= N-skeleton =

Concept in algebraic topology

This hypercube graph is the 1-skeleton of the tesseract.

In mathematics, particularly in algebraic topology, the n-skeleton of a topological space X presented as a simplicial complex (resp. CW complex) refers to the subspace X_{n} that is the union of the simplices of X (resp. cells of X) of dimensions m ≤ n. In other words, given an inductive definition of a complex, the n-skeleton is obtained by stopping at the n-th step.

These subspaces increase with n. The 0-skeleton is a discrete space, and the 1-skeleton a topological graph. The skeletons of a space are used in obstruction theory, to construct spectral sequences by means of filtrations, and generally to make inductive arguments. They are particularly important when X has infinite dimension, in the sense that the X_{n} do not become constant as n → ∞.

== In geometry ==

In geometry, a k-skeleton of n-polytope P (functionally represented as skel_{k}(P)) consists of all i-polytope elements of dimension up to k.

For example:
 skel_{0}(cube) = 8 vertices
 skel_{1}(cube) = 8 vertices, 12 edges
 skel_{2}(cube) = 8 vertices, 12 edges, 6 square faces

The 1-skeleton is also known as the vertex-edge graph of the polytope.

== For simplicial sets ==
The above definition of the skeleton of a simplicial complex is a particular case of the notion of skeleton of a simplicial set. Briefly speaking, a simplicial set $K_*$ can be described by a collection of sets $K_i, \ i \geq 0$, together with face and degeneracy maps between them satisfying a number of equations. The idea of the n-skeleton $sk_n(K_*)$ is to first discard the sets $K_i$ with $i > n$ and then to complete the collection of the $K_i$ with $i \leq n$ to the "smallest possible" simplicial set so that the resulting simplicial set contains no non-degenerate simplices in degrees $i > n$.
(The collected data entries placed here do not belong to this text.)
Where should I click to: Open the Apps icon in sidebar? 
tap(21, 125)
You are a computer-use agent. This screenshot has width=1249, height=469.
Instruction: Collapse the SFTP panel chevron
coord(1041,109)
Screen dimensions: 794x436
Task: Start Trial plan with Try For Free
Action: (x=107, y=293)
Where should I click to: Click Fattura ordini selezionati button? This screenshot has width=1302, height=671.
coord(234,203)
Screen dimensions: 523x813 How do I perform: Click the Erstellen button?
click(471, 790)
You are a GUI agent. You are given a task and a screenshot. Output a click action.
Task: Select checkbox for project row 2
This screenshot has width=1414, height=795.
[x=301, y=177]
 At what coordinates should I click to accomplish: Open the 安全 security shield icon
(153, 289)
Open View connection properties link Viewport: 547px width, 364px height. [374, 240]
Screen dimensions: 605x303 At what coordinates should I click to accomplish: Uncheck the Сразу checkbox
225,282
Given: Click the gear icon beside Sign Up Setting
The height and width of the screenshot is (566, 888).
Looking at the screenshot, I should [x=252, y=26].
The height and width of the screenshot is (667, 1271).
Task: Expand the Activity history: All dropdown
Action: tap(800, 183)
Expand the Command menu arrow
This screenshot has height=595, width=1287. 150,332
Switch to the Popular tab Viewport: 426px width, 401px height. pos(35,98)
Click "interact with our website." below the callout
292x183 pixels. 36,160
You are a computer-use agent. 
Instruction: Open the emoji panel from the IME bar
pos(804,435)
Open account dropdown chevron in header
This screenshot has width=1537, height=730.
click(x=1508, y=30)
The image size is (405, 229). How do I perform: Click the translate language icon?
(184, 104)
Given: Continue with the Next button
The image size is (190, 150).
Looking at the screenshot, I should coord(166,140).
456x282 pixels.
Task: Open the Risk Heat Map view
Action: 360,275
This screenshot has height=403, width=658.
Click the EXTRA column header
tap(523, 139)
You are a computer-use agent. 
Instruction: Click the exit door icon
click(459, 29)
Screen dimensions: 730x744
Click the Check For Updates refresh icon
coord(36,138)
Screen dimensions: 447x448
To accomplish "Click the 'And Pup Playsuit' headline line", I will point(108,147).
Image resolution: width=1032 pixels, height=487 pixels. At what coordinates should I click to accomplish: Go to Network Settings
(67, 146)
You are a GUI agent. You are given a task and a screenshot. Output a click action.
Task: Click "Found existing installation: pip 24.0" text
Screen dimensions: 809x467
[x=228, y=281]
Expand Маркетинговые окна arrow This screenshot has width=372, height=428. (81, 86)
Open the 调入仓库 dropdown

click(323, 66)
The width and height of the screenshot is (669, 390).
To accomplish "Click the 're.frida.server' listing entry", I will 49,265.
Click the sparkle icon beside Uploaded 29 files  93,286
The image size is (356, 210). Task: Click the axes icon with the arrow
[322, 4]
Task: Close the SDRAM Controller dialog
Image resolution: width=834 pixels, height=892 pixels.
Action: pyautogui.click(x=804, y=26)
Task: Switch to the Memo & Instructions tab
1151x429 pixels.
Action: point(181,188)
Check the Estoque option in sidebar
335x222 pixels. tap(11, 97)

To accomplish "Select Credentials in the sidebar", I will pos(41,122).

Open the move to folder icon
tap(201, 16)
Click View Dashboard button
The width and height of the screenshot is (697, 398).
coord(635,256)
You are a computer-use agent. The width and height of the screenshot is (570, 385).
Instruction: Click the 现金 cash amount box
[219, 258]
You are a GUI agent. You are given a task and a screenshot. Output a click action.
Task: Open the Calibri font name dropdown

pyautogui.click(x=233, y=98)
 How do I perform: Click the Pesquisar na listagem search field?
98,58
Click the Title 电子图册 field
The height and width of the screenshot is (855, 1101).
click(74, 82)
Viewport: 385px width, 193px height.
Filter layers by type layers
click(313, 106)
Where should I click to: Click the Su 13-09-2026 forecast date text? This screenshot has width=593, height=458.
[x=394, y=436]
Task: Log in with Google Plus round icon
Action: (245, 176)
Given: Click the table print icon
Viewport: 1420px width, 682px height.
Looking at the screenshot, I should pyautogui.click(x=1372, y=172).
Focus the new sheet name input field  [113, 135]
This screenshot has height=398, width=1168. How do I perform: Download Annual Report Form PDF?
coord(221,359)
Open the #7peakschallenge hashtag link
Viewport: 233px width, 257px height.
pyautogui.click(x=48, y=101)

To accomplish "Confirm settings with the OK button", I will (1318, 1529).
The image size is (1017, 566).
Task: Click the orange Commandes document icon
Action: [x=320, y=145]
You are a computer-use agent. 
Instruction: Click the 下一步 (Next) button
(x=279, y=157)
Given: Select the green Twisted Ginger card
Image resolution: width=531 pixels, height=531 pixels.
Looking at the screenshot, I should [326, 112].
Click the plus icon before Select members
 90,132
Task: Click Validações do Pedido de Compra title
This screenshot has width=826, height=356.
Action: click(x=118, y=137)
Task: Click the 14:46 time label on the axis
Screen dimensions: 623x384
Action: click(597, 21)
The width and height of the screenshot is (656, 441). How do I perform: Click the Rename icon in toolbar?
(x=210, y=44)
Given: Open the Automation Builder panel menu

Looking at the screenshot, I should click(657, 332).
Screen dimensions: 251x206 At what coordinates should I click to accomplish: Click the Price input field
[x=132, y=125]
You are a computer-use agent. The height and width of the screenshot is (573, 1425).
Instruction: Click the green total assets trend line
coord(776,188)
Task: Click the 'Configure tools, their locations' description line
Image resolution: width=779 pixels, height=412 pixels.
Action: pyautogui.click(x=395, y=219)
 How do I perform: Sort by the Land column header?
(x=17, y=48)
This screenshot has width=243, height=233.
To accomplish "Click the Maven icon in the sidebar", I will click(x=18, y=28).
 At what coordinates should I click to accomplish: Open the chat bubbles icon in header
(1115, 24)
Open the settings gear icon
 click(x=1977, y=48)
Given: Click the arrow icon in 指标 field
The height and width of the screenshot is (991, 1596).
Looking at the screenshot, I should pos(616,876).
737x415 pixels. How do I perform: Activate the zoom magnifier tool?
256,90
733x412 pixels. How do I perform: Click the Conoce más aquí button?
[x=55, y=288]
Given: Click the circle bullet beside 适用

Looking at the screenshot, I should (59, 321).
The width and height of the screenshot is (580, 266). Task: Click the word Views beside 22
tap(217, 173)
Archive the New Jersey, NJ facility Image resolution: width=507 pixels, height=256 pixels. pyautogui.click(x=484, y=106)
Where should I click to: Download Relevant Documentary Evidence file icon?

More precisely, the restriction functor
$i_*: \Delta^{op} Sets \rightarrow \Delta^{op}_{\leq n} Sets$
has a left adjoint, denoted $i^*$. (The notations $i^*, i_*$ are comparable with the one of image functors for sheaves.) The n-skeleton of some simplicial set $K_*$ is defined as
$sk_n(K) := i^* i_* K.$

===Coskeleton===
Moreover, $i_*$ has a right adjoint $i^!$. The n-coskeleton is defined as
$cosk_n(K) := i^! i_* K.$
For example, the 0-skeleton of K is the constant simplicial set defined by $K_0$. The 0-coskeleton is given by the Čech nerve
$\dots \rightarrow K_0 \times K_0 \rightarrow K_0.$
(The boundary and degeneracy morphisms are given by various projections and diagonal embeddings, respectively.)

The above constructions work for more general categories (instead of sets) as well, provided that the category has fiber products. The coskeleton is needed to define the concept of hypercovering in homotopical algebra and algebraic geometry.